Cost efficiency and team scale reveal stark divergences across the group. VT is the ultimate cost leader at a rock-bottom 7 bps, making it Strong cheaper than CGGO's active expense ratio of 47 bps (a gap of 40 bps). URTH (24 bps) and IOO (40 bps) also undercut the target. Meanwhile, TMFG carries the most aggressive fee drag at 85 bps, rendering it 38 bps more expensive than Capital Group's offering. Despite being an active fund launched in 2022, CGGO has rapidly amassed a staggering $10.7B in AUM with millions in daily trading volume, easily dwarfing TMFG's tiny $358M footprint. Capital Group’s legendary institutional heritage gives its active ETF a massive scale advantage, but the Vanguard proxy remains the absolute cheapest fund overall.
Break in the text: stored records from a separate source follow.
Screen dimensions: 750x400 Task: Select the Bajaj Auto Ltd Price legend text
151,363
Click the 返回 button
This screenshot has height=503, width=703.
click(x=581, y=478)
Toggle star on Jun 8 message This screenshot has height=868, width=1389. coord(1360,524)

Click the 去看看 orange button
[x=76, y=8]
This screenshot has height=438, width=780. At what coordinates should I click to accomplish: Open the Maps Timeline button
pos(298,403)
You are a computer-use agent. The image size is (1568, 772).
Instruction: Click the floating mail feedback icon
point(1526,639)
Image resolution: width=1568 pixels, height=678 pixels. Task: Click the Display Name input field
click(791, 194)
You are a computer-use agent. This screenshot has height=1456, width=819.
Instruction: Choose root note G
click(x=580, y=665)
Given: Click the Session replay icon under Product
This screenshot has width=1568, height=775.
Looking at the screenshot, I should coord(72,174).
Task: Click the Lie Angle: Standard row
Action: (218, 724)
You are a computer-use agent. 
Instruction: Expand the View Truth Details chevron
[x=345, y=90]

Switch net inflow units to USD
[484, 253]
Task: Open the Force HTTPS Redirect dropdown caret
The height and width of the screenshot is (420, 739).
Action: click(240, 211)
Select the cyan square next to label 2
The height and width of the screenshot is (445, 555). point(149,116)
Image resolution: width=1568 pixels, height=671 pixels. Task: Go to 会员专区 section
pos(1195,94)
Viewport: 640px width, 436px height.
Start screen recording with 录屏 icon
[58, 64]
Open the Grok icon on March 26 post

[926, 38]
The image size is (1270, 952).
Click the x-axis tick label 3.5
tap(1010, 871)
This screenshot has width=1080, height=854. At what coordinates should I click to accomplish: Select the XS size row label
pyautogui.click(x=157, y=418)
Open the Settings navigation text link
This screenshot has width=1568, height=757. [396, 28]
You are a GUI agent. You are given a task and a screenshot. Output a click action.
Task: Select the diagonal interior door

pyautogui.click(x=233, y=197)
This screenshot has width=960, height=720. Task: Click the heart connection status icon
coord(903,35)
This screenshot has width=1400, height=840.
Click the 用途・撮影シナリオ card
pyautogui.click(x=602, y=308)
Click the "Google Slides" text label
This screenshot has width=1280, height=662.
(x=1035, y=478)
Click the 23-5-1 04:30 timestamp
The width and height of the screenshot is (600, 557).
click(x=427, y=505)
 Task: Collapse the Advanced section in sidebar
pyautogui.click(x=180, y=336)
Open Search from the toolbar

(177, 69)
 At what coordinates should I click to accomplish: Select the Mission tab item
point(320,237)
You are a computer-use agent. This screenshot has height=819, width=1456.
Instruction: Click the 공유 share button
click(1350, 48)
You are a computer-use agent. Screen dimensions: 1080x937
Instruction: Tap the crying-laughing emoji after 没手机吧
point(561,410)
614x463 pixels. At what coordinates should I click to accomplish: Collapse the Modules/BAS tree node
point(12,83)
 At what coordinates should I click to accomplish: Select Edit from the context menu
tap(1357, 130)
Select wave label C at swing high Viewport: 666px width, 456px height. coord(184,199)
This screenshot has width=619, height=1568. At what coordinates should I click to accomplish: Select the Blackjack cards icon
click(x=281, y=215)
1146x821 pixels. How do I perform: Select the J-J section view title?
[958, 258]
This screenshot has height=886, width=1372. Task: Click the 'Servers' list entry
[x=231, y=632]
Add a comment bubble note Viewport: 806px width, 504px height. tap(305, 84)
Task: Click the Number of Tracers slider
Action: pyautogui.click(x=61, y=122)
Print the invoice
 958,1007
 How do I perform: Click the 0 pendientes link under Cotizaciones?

Risk profiles vary significantly depending on the concentration of the mandate. During the 2022 global equity drawdown, passive trackers like the Vanguard and MSCI World proxies suffered standard market declines of approximately 18%. URTH currently maintains the lowest annualised volatility at 10.9%, proving highly resilient. CGGO accepts slightly higher volatility (14.7%) due to its active concentration in high-beta themes. IOO carries thematic concentration risk due to its strict hundred-stock limit but generally shields against bankruptcy tail risks. TMFG holds the most idiosyncratic tail risk due to its narrow roster. Historically, the developed-market index proxy has protected capital best on a risk-adjusted basis, while the boutique active fund introduces the most structural volatility.
Overall, URTH wins across the four dimensions by delivering the most consistent absolute returns, excellent risk-adjusted volatility, and a low passive fee. However, specific retail use-cases dictate different allocations: for a taxable 10+ year buy-and-hold account, VT is the undisputed winner due to its rock-bottom expense structure; for investors wanting concentrated blue-chip exposure, IOO serves as a mega-cap safety proxy; and for those who strictly prefer active management, CGGO is vastly superior to its direct boutique peers. Overall, CGGO sits at the Strong end of its peer set because it successfully marries Capital Group's renowned fundamental research scale with a highly liquid, massively scaled ETF wrapper at a completely reasonable active fee.